Writing in today’s Wall Street Journal about how to reduce government spending, Columbia University economist and former chairman of George W. Bush’s Council of Economic Advisors R. Glenn Hubbard chooses to disregard some important facts.
According to Hubbard, “President Obama’s answer is higher taxes.”
Well, not exactly. What President Obama proposed was a combination of tax increases (primarily falling upon those with higher incomes), plus cuts in government programs, including cuts in such sacred cows as the social safety net. Although Hubbard may disagree with the relative size of tax increases and spending cuts suggested by the president, it is wrong to characterize the president as saying that the answer lies only in higher taxes.
Hubbard continues: “The obvious place to begin is repealing ObamaCare and its expansion of spending.” If by ObamaCare Hubbard means the Patient Protection and Affordable Care Act–which is what most critics mean when they talk about ObamaCare–Hubbard is mistaken.
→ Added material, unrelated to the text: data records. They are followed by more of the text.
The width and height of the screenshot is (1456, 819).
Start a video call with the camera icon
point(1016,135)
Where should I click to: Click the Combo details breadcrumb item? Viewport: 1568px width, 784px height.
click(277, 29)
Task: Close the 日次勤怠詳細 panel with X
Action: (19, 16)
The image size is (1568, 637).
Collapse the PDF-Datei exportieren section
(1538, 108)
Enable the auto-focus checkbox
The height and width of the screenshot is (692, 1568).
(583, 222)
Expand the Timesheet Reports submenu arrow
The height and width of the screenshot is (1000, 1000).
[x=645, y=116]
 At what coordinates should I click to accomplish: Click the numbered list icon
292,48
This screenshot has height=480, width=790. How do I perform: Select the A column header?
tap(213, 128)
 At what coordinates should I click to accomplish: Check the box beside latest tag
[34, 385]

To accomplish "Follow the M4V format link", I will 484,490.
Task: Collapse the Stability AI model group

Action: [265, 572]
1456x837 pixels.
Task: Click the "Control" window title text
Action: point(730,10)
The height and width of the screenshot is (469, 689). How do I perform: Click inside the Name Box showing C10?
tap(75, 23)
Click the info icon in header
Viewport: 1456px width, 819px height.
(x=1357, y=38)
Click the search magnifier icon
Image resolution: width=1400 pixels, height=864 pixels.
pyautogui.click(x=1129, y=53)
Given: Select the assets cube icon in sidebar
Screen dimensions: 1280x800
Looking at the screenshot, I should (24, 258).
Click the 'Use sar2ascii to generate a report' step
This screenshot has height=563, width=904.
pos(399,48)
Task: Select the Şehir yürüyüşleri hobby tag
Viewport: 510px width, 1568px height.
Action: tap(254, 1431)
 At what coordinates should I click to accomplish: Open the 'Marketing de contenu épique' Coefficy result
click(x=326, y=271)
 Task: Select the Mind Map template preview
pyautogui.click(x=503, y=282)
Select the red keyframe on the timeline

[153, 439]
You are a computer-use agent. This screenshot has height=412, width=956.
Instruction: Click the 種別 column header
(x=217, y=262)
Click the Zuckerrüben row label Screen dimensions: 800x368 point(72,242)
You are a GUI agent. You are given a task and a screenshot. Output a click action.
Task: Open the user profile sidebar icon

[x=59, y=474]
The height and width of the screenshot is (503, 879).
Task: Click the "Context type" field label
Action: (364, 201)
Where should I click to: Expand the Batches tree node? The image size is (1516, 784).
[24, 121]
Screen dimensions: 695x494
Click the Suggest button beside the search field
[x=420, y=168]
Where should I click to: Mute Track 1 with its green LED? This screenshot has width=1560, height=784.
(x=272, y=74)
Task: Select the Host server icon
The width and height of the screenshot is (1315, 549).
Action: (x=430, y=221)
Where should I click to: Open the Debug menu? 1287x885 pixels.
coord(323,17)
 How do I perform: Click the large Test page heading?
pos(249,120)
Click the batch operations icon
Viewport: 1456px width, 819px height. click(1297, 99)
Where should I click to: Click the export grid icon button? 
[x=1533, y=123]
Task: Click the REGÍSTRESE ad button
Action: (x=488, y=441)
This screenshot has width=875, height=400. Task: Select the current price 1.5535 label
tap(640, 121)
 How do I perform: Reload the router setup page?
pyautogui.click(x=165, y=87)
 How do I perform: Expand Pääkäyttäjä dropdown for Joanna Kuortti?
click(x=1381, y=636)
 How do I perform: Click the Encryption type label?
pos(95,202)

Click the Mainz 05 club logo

According to the Congressional Budget Office(CBO), ObamaCare should reduce the government budget deficit.
When the new Republican majority took over the House this past January, they immediately introduced H.R. 2, the Repealing the Job-Killing Health Care Law Act (nice title!). The CBO’s preliminary analysis of that stated: “Because CBO and JCT estimated that the March 2010 health care legislation would reduce budget deficits over the 2010–2019 period and in subsequent years, we expect that repealing that legislation would increase budget deficits.”
There are some useful ideas when you go further into the Hubbard op-ed. I disagree with a lot of them, but they should certainly be part of the debate on how to attack our budget deficit. Nonetheless, Hubbard should be able to motivate his arguments and stay closer to the facts.